100.0% of residents lived in urban areas, while 0.0% lived in rural areas.

There were 3,192 households in Yorkshire, of which 47.7% had children under the age of 18 living in them. Of all households, 53.3% were married-couple households, 18.0% were households with a male householder and no spouse or partner present, and 21.5% were households with a female householder and no spouse or partner present. About 15.1% of all households were made up of individuals and 3.5% had someone living alone who was 65 years of age or older.

There were 3,290 housing units, of which 3.0% were vacant. The homeowner vacancy rate was 0.8% and the rental vacancy rate was 2.9%.

Racial composition as of the 2020 census
| Race | Number | Percent |
|---|---|---|
| White | 3,189 | 29.0% |
| Black or African American | 1,081 | 9.8% |
| American Indian and Alaska Native | 127 | 1.2% |
| Asian | 1,513 | 13.8% |
| Native Hawaiian and Other Pacific Islander | 3 | 0.0% |
| Some other race | 3,586 | 32.6% |
| Two or more races | 1,493 | 13.6% |
| Hispanic or Latino (of any race) | 5,295 | 48.2% |

===2000 census===
As of the 2000 census, there were 6,732 people, 2,266 households, and 1,663 families residing in the CDP. The population density was 2,835.2 PD/sqmi. There were 2,332 housing units at an average density of 982.1 /sqmi. The racial makeup of the CDP was 75.73% White, 8.53% African American, 0.42% Native American, 2.39% Asian, 0.10% Pacific Islander, 8.33% from other races, and 4.50% from two or more races. Hispanic or Latino of any race were 18.87% of the population.
There were 2,266 households, out of which 41.0% had children under the age of 18 living with them, 52.5% were married couples living together, 12.8% had a female householder with no husband present, and 26.6% were non-families. 18.5% of all households were made up of individuals, and 2.9% had someone living alone who was 65 years of age or older. The average household size was 2.97 and the average family size was 3.32.

In the CDP, the population was spread out, with 29.1% under the age of 18, 9.7% from 18 to 24, 38.9% from 25 to 44, 17.5% from 45 to 64, and 4.8% who were 65 years of age or older.

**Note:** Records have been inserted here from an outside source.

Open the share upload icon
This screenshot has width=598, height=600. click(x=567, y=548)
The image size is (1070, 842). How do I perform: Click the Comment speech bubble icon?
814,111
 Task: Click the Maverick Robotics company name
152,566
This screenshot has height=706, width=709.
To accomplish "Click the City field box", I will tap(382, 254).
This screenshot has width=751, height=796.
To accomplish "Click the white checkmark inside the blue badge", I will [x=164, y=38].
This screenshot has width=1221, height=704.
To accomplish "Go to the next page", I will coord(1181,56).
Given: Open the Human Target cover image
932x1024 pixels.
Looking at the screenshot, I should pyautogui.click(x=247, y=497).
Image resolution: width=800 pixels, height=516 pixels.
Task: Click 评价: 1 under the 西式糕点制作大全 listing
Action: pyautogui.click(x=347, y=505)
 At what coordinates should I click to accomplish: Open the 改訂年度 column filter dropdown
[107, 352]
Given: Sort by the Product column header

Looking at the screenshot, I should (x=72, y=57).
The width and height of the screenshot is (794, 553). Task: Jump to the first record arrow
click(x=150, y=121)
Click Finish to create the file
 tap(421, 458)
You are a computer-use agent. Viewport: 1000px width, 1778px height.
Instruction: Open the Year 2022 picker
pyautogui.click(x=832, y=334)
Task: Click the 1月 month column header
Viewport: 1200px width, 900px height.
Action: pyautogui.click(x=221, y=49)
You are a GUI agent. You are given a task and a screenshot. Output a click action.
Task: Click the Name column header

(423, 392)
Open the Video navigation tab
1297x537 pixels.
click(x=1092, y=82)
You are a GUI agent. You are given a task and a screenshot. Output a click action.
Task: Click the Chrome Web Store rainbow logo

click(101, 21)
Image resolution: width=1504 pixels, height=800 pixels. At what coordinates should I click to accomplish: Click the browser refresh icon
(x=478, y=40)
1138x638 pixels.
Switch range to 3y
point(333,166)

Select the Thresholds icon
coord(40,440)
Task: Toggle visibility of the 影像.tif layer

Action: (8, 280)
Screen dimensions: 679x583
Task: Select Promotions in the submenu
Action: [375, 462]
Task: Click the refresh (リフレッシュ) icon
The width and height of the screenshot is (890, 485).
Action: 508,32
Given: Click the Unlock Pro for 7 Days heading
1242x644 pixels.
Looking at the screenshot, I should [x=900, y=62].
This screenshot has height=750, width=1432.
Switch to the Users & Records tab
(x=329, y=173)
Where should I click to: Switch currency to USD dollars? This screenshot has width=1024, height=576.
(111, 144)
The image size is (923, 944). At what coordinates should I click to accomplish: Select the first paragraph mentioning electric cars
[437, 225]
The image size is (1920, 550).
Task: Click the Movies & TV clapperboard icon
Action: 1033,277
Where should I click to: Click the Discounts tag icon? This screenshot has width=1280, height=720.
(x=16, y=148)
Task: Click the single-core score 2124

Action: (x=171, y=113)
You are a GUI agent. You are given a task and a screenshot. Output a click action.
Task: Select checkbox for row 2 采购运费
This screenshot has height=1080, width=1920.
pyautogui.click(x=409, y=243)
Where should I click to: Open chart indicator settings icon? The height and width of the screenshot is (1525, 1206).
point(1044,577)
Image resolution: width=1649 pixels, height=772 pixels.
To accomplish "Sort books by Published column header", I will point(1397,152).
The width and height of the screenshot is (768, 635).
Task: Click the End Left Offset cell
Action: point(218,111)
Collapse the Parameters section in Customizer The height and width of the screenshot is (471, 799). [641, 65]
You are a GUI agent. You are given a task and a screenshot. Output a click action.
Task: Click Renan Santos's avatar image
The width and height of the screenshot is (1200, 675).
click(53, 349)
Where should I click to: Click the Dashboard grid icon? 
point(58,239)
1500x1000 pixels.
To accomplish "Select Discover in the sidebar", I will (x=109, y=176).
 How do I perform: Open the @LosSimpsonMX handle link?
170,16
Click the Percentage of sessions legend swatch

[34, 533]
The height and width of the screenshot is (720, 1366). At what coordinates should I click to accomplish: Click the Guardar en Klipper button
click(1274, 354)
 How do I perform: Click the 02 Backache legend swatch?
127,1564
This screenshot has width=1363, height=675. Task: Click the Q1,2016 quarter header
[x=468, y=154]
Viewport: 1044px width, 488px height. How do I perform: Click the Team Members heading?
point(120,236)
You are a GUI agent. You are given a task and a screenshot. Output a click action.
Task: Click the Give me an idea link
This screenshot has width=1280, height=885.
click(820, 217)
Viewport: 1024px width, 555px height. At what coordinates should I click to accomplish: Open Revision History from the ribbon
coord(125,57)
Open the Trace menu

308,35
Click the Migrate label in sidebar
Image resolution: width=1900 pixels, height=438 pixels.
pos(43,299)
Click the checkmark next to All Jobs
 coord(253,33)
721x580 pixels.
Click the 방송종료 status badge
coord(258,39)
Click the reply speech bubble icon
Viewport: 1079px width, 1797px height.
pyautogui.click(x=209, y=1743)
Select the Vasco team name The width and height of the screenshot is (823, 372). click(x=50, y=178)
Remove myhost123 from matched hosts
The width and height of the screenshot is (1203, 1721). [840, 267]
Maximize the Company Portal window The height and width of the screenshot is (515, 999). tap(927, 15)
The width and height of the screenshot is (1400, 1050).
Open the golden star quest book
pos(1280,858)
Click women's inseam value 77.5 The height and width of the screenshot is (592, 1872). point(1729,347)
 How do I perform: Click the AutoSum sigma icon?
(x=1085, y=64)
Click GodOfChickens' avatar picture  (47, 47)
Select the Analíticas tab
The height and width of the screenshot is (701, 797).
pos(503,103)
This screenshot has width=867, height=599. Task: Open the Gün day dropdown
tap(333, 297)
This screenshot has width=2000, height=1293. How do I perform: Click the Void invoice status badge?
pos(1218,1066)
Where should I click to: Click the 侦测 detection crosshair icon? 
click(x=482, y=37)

The median age was 31 years. For every 100 females, there were 106.9 males. For every 100 females age 18 and over, there were 111.3 males.

The median income for a household in the CDP was $52,301, and the median income for a family was $51,989. Males had a median income of $37,854 versus $27,705 for females. The per capita income for the CDP was $19,841. About 5.6% of families and 7.3% of the population were below the poverty line, including 11.5% of those under age 18 and 4.6% of those age 65 or over.